3. change ride Distance to categories
    1-10 short distance
    11-25 Medium distance
    26-50 long distance
    """
    
df['distance_cat'] = df['Ride_Distance'].apply(lambda x: 'short' if x <= 10 else 'medium' if x <= 25 else 'long')
df.head()

# Outlier's and Distribution

In [None]:
df.select_dtypes(include='number').plot(
    kind='box', 
    subplots=True, 
    layout=(2, 3), 
    figsize=(12, 8)
)
plt.tight_layout()
plt.show()

In [None]:
# Distribution
cols_to_plot = ['Vehicle_Type', 'Payment_Method', 'distance_cat', 'Driver_Ratings', 'Customer_Rating', 'cancellation_reason']

fig, axes = plt.subplots(nrows=3, ncols=2, figsize=(18, 18))

axes_flat = axes.flatten()

for i, col in enumerate(cols_to_plot):
    counts = df[col].value_counts()
    ax = counts.plot(kind='bar', ax=axes_flat[i], color='skyblue')
    
    ax.bar_label(ax.containers[0], padding=3)
    
    ax.set_title(f"Distribution: {col}")
    ax.set_ylabel("Count")
    ax.tick_params(axis='x', rotation=45)

plt.tight_layout()
plt.show()

In [None]:
df.drop(columns=['Booking_ID', 'Vehicle Images', 'Canceled_Rides_by_Customer', 'Canceled_Rides_by_Driver', 'Booking_Status', 'Incomplete_Rides_Reason', 'Incomplete_Rides'], inplace=True)

# DataCleaning & Preprocessing
●Handle missing/inconsistent values. 

●Convert datatypes and standardize formats. 

●Create derived features if necessary for better insights. 



In [None]:
# save df to csv

df.to_csv('./Dataset/OLA_clean.csv', index=False)

# SQL Query Development

●Write queries to extract insights(e.g.,ridetrends, cancellations, ratings).

●Optimize queries for performance and accuracy.

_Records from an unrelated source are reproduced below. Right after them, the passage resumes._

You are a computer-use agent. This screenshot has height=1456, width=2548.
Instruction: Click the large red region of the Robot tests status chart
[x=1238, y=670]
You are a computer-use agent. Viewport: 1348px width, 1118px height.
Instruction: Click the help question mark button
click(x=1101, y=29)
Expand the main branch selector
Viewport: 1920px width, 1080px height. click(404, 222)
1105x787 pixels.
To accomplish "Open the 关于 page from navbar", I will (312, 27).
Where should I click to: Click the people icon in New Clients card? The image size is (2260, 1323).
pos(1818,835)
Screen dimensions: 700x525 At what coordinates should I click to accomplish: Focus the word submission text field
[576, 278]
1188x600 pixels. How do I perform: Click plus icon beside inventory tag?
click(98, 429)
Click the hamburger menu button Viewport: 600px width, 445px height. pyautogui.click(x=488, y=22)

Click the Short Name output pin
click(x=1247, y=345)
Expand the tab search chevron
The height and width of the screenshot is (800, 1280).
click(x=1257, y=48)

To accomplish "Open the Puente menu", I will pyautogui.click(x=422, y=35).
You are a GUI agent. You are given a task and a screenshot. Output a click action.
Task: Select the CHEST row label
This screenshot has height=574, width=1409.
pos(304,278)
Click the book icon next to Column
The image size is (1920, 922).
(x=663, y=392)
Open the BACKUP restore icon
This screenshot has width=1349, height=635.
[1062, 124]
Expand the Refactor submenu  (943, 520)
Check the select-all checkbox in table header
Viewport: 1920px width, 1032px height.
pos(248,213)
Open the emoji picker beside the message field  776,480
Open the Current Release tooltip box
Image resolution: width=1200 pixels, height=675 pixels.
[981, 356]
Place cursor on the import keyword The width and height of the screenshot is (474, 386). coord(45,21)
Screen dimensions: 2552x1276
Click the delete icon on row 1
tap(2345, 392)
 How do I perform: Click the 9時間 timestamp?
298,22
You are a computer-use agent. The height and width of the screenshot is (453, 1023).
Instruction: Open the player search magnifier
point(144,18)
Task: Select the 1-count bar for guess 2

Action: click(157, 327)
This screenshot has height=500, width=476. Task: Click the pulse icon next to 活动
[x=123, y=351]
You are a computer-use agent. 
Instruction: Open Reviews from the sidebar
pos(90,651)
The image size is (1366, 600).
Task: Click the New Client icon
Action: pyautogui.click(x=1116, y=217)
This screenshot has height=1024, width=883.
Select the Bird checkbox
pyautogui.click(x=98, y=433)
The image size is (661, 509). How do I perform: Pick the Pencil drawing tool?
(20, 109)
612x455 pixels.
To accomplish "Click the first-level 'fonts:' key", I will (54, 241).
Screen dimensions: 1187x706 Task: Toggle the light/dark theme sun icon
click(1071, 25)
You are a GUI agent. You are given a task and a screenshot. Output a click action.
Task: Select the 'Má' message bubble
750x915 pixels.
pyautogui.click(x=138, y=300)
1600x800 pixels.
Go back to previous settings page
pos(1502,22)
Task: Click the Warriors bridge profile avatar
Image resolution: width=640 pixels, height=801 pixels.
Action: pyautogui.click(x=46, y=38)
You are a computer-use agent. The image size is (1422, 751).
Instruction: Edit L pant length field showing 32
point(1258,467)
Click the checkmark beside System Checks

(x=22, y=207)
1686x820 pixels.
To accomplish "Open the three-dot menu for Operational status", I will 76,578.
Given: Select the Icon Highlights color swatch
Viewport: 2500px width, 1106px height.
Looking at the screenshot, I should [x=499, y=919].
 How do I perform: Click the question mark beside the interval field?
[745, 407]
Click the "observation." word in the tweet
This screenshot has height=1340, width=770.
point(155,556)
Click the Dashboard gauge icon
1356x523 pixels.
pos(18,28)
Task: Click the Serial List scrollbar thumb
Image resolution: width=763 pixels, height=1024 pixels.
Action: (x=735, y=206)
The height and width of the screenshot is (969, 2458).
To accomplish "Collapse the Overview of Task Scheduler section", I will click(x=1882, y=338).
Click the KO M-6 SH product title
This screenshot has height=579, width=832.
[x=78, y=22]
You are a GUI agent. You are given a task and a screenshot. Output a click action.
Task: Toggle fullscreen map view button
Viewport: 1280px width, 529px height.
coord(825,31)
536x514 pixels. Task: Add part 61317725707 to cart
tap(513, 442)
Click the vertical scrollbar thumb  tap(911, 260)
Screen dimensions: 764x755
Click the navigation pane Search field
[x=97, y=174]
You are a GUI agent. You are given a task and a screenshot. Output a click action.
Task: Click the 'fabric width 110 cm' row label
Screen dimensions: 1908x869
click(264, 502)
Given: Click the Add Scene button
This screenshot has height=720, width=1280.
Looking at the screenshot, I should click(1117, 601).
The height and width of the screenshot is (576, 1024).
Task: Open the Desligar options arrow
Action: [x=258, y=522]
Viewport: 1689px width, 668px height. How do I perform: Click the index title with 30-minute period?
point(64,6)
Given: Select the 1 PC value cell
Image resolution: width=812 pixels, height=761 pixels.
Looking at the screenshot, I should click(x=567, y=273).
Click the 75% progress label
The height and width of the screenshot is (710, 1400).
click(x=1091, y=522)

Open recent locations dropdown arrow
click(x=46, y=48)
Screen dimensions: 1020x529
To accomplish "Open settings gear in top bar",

●Validate results against the dataset.


In [None]:
df.columns

In [None]:
# connect this file to server

!pip install pandas sqlalchemy pyodbc mssql-python -q

In [None]:
import pandas as pd
from sqlalchemy import create_engine, Float, Integer, String, DateTime, text
import mssql_python



connection_str = (
    "Server=PARADOX;"
    "Database=OLA;"
    "Authentication=ActiveDirectoryIntegrated;"
    "Encrypt=yes;"
    "TrustServerCertificate=yes;"
)

engine = create_engine(
    "mssql+pyodbc://", 
    creator=lambda: mssql_python.connect(connection_str),
    fast_executemany=True
)
with engine.connect() as conn:
    # Use IF EXISTS to avoid errors if the table is already gone
    conn.execute(text("IF OBJECT_ID('dbo.Rides', 'U') IS NOT NULL DROP TABLE dbo.Rides"))
    conn.commit() 
# 3. Send the DataFrame
try:
    df.to_sql(
        name='Rides', 
        con=engine, 
        schema='dbo',
        if_exists='replace', 
        index=False, 
        chunksize=1000
    )
    print("Upload successful!")
except Exception as e:
    print(f"Connection failed: {e}")